PROBLEMS AND TASKS =>
[a] In the post on social media etiquette, what single sentence sums up the Golden Rule?
[b] Transcribe the stretch of the post on social media etiquette from "It started so" through "talk about this!".
[c] List every first name addressed in the mock classroom scene of the post on social media etiquette.

DOCUMENT =>

It started so innocently… A fellow author sent me a private message saying, “You should write a blog about people behaving unprofessionally on social media!” And because I have seen more of that than I ever cared to, I thought it’d be a great idea. But I didn’t want to be airing just my own grievances, so I asked for input from my network. Boy, that was one scary can of worms I opened… But it showed me that this is an important topic that no one seems to want to talk about because it might ruffle feathers. Well, I have my feather ruffler in hand and, by George, I am going to talk about this!
*slaps ruler against teacher’s desk*
Everyone back in your seats. That means you, Charlie. And Theresa, put that away; no one wants to see that. Joe, I swear, if you don’t pull your pants back up right now… That’s better. Boys and girls, class is now in session. And yes, all of this will be on the test.
Commence Rant 1 of 2…
So here’s the thing. Social media is meant to be social. That means talking to people, sharing however much of your life you’re comfortable sharing. Because writing is such a huge part of our lives, of course it should be part of what we share. But unless you’re doing it on your dedicated business page, it shouldn’t be all you share. And there are a number of unspoken rules most of us learn through breaking them and catching heat for it. Doing these things will not endear you to your contacts, and it most certainly is not the way to properly conduct business. Believe me, we all understand your struggles–because we all have the same. That does not make you an exception to the rule. Some people will probably be nice and let it slide, or politely tell you you shouldn’t be doing this, but quite a few of them have been dealing with this crap for years, and they may not be as kind in their response.
The Golden Rule
In short, everything that follows can be summed up with one sentence:
If you wouldn’t say/do it in person, don’t say/do it on social media.
Simple, right? You’d be surprised how difficult it is for some people to grasp… The Internet is an amazing place, but it gives people a false sense of security, and a mistaken belief that the basic rules don’t apply there. They post things they would never say in real life (sometimes of a very personal, or even criminal nature!) and expect not to have to deal with consequences. The thing is, the Internet sees everything, and it never forgets. And what you post today may get you in a lot of hot water tomorrow, or even years down the line. Just something to keep in mind…
Things you should never do, under any circumstance:
Guerrilla Marketing. I define this as someone (author, business owner, whoever) who pops out on a random post/thread and comments a sales pitch. They will also post to a person’s wall without asking for permission in an effort to hijack their audience and get more eyes on their ad/post. It could be a book, or a link to their services, but it’s always random, unrelated (or barely related) to the topic or person, and totally brazen. This person will have no interest in any kind of discussion, aside from promoting their own goods and services. If you do this on another author’s page, it’s a massive faux pas. You just don’t do that to someone who is struggling as much as you are to get their own message out there, engage their own audience, and forge real connections. It undermines everything they’re trying to do.

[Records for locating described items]
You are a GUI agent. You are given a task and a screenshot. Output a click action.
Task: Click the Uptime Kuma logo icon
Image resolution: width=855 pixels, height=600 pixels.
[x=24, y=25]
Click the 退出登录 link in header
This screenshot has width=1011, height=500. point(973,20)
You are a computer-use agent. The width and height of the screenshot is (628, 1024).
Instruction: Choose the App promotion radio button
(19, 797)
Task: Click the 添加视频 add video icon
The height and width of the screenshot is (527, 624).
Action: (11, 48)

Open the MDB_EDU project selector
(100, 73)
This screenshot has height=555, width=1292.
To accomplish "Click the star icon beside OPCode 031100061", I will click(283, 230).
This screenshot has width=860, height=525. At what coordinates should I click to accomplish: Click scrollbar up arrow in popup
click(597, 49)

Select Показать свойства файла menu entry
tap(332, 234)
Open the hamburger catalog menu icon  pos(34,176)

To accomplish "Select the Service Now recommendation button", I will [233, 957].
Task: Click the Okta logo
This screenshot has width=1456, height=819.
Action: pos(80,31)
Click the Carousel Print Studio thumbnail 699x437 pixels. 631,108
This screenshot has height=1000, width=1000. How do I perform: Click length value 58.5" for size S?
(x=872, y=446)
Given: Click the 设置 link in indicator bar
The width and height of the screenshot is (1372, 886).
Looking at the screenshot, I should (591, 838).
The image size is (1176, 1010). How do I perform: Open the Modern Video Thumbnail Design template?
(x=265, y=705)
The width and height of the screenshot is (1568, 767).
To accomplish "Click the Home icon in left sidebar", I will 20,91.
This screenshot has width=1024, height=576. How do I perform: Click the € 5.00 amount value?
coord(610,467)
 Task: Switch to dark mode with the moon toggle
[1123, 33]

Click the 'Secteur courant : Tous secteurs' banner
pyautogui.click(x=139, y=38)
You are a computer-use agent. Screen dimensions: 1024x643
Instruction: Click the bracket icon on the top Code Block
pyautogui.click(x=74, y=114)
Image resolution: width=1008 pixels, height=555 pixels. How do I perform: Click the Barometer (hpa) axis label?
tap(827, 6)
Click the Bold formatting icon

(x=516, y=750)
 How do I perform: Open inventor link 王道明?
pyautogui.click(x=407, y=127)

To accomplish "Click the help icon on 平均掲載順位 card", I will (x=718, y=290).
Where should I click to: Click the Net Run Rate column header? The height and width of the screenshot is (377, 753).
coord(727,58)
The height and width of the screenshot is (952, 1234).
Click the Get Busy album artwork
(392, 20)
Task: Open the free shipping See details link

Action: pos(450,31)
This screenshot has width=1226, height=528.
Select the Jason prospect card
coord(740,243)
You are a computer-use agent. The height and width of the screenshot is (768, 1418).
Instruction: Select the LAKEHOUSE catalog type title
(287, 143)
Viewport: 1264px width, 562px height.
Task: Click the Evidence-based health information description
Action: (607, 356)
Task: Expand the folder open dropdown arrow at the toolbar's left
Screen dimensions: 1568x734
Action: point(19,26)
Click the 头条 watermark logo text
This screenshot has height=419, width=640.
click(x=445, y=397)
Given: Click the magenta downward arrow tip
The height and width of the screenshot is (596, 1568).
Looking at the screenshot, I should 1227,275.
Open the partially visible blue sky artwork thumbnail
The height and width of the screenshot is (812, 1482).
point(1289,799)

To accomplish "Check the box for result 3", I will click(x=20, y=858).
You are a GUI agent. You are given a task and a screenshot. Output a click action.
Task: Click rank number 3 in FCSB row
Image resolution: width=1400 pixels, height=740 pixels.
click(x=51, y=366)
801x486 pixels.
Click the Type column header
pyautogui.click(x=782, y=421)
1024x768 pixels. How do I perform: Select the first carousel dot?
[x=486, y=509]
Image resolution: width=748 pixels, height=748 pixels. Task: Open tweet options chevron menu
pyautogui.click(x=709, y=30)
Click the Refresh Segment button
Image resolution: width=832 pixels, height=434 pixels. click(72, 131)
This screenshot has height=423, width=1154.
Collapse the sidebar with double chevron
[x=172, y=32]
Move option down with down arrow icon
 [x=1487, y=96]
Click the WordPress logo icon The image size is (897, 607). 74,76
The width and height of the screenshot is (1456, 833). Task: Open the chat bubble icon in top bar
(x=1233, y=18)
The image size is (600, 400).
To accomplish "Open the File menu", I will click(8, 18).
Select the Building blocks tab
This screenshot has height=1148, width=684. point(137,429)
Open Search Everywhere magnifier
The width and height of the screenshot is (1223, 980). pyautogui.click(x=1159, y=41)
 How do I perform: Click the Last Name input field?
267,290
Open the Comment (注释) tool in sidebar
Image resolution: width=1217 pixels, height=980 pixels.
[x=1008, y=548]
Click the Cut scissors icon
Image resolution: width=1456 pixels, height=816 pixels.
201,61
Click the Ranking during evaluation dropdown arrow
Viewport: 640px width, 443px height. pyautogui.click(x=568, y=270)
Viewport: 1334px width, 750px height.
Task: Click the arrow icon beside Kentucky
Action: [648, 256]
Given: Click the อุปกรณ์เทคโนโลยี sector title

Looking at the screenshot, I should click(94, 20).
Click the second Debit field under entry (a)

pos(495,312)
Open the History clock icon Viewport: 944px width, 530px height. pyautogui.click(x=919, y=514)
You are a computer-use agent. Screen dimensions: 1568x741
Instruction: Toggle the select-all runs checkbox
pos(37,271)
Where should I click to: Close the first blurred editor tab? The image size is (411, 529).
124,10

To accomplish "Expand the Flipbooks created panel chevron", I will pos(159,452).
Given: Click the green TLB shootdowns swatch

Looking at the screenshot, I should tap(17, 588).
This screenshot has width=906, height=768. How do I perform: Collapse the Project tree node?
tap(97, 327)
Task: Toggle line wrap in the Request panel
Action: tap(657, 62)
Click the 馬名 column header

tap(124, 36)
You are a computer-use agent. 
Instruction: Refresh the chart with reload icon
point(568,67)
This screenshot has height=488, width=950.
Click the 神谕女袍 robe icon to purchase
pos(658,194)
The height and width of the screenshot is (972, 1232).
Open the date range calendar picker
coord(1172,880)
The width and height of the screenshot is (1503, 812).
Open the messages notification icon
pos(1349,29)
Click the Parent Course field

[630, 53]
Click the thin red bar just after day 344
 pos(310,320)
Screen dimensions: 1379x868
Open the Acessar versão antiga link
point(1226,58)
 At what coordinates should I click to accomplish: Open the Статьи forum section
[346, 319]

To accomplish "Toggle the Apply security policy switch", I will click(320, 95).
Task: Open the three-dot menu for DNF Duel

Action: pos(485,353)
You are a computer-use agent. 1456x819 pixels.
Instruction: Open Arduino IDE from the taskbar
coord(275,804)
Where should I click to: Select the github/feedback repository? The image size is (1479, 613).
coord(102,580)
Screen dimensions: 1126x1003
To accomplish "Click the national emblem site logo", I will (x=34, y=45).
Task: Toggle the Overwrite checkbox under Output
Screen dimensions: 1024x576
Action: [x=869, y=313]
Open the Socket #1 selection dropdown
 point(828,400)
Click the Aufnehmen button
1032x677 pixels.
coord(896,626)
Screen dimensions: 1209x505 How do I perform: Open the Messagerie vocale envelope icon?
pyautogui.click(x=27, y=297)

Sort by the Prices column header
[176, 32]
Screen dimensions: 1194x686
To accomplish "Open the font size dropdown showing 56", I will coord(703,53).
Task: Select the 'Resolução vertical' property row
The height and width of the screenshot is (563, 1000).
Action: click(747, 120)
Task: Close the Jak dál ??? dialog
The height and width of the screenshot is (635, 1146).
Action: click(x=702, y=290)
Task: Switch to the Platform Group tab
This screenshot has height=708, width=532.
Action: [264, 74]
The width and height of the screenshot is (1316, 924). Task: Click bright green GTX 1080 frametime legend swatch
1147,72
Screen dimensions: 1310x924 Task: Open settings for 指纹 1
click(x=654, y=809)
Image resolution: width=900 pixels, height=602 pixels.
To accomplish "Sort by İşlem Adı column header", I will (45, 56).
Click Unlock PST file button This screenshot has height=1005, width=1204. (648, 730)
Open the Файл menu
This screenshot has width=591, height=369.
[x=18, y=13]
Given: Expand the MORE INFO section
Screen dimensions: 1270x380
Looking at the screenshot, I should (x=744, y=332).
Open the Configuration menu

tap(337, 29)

SOLUTIONS FOR EACH TASK =>
[a] If you wouldn't say/do it in person, don't say/do it on social media.

[b]
It started so innocently… A fellow author sent me a private message saying, “You should write a blog about people behaving unprofessionally on social media!” And because I have seen more of that than I ever cared to, I thought it’d be a great idea. But I didn’t want to be airing just my own grievances, so I asked for input from my network. Boy, that was one scary can of worms I opened… But it showed me that this is an important topic that no one seems to want to talk about because it might ruffle feathers. Well, I have my feather ruffler in hand and, by George, I am going to talk about this!

[c] Charlie, Theresa, Joe